Work instructions: As the answer, give a copy of each line below that includes the word "computer".

:: Dataset extract

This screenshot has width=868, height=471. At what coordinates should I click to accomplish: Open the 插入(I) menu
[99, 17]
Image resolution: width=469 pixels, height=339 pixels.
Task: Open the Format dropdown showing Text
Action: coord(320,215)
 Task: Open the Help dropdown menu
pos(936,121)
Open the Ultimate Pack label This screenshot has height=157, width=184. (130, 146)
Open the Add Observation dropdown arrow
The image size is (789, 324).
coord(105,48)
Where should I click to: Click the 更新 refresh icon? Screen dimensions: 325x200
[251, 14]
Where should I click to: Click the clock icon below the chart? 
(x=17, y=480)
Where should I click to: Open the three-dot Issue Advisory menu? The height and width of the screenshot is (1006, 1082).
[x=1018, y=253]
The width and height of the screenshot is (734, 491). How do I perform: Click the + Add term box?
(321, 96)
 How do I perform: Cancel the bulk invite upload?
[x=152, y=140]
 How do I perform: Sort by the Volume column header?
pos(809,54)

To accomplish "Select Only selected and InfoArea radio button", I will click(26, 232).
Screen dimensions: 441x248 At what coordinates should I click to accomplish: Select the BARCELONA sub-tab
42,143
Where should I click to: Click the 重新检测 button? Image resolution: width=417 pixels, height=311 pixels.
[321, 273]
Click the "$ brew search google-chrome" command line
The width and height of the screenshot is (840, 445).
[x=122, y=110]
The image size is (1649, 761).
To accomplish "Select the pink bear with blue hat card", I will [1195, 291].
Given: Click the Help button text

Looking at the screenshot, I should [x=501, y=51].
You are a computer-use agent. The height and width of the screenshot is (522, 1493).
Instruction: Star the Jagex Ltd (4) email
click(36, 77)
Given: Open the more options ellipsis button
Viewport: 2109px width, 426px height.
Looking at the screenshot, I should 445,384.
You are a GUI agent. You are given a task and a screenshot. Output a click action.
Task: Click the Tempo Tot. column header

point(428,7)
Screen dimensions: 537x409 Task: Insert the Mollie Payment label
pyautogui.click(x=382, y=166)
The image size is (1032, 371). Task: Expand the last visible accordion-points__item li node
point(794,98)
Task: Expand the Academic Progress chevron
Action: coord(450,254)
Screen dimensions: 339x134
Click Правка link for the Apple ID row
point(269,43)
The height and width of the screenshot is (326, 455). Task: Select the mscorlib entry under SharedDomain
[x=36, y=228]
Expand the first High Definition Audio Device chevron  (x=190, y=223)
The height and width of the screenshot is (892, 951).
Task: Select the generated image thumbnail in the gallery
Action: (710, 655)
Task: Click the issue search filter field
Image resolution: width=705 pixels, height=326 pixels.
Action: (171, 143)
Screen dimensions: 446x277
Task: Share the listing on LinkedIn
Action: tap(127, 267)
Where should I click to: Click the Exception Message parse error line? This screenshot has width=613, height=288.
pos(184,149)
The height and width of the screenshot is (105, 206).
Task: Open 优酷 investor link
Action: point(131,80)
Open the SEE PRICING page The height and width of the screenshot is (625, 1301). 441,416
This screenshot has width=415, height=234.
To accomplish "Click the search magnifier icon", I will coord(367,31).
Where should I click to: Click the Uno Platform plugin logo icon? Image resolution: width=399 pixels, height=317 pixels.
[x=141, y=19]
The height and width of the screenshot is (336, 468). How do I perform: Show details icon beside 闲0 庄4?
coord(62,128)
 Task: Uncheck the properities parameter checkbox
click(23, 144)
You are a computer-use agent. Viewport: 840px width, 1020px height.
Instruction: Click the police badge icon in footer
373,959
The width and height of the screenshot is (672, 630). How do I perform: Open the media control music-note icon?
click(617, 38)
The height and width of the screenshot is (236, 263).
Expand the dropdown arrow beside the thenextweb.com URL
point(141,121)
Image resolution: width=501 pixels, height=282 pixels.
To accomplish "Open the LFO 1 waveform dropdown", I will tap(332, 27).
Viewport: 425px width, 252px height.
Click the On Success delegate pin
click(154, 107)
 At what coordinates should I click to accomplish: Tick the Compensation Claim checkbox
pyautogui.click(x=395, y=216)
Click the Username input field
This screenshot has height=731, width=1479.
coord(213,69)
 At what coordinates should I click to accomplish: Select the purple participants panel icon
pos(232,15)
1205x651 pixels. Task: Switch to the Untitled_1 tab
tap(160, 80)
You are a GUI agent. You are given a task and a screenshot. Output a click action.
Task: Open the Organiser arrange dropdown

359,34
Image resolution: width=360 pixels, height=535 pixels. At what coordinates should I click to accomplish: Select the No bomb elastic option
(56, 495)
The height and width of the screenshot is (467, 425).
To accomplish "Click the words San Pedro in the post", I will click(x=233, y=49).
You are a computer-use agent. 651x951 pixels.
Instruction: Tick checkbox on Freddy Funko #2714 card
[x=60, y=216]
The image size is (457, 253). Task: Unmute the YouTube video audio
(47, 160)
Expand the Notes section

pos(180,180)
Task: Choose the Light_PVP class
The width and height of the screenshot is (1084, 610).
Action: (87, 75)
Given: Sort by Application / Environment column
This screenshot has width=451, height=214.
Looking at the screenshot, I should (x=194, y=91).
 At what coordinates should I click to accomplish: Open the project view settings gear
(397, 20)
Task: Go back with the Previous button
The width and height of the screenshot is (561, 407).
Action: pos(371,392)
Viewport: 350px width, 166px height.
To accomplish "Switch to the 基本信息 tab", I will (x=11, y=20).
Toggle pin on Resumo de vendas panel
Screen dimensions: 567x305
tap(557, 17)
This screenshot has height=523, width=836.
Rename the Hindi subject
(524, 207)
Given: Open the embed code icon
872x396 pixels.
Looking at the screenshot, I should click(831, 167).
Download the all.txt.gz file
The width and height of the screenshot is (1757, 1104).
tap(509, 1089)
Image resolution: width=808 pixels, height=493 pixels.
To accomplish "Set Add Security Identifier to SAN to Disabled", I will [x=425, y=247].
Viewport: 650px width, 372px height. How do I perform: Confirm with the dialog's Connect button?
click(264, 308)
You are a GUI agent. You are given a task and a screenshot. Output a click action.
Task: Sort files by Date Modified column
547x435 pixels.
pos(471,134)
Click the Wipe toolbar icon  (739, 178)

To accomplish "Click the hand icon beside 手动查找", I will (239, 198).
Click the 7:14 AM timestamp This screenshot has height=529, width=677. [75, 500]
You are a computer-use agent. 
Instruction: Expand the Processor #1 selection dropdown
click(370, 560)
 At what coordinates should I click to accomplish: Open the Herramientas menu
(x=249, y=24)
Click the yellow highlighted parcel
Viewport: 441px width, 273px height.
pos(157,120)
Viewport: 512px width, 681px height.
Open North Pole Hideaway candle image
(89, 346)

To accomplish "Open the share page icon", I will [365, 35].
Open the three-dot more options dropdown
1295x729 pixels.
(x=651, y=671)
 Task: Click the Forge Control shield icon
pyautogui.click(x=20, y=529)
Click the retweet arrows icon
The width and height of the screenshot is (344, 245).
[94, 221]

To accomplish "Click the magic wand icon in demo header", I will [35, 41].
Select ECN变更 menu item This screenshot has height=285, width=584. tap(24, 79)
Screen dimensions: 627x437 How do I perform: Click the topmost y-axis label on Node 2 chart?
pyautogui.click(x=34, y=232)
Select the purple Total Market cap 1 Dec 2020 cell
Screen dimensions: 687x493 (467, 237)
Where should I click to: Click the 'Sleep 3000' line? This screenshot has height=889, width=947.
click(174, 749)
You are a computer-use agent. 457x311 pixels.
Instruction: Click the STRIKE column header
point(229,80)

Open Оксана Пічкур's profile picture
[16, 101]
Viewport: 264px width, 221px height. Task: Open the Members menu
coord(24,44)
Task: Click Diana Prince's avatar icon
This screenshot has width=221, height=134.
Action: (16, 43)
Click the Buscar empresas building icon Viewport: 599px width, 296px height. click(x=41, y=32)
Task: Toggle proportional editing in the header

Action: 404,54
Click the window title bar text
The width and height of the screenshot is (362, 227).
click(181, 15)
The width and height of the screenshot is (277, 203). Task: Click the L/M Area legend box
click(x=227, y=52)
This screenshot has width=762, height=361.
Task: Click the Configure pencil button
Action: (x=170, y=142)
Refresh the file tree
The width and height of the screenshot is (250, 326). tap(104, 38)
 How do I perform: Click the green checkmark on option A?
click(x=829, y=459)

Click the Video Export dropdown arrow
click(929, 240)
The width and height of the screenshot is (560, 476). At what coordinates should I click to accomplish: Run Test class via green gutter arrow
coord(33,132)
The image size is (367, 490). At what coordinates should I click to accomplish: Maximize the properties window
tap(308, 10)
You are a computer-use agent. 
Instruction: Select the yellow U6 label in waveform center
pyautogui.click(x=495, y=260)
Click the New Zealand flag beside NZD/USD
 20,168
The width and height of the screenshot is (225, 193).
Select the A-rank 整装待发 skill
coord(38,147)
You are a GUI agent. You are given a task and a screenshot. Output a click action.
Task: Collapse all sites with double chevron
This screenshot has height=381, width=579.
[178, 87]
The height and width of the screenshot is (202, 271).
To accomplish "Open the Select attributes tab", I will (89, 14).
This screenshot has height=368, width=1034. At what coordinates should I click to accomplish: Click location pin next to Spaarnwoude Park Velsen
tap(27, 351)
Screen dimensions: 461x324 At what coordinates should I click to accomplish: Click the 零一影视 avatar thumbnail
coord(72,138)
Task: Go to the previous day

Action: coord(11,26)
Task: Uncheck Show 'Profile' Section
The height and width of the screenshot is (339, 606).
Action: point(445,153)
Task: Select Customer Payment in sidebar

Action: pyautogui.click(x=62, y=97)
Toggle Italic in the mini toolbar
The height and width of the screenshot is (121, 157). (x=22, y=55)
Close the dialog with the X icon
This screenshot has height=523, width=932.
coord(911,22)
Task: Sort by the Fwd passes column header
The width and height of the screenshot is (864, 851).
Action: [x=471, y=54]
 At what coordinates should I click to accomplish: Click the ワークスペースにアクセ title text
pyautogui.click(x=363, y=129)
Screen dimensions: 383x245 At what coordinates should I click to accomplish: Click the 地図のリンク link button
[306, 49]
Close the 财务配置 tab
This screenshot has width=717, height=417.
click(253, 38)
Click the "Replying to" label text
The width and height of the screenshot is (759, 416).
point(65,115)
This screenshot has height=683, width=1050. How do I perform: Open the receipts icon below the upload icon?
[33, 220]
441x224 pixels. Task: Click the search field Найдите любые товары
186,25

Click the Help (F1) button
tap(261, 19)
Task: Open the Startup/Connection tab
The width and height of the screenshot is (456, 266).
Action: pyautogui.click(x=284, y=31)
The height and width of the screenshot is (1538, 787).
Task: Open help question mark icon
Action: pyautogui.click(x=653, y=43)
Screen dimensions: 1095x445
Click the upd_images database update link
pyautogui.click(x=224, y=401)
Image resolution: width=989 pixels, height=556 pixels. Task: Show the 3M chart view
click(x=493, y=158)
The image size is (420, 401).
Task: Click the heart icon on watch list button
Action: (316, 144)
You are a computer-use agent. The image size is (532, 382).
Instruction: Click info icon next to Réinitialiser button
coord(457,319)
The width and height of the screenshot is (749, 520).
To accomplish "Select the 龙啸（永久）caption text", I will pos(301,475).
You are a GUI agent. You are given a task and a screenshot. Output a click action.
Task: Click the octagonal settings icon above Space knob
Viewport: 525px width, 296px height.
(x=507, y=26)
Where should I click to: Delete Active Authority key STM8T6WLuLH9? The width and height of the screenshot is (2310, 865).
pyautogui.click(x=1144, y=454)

::::

Result of the task:
You are a computer-use agent. The height and width of the screenshot is (522, 1493).
You are a computer-use agent. Viewport: 840px width, 1020px height.
You are a computer-use agent. 651x951 pixels.
You are a computer-use agent. 
You are a computer-use agent. 457x311 pixels.
You are a computer-use agent. 
You are a computer-use agent. The image size is (532, 382).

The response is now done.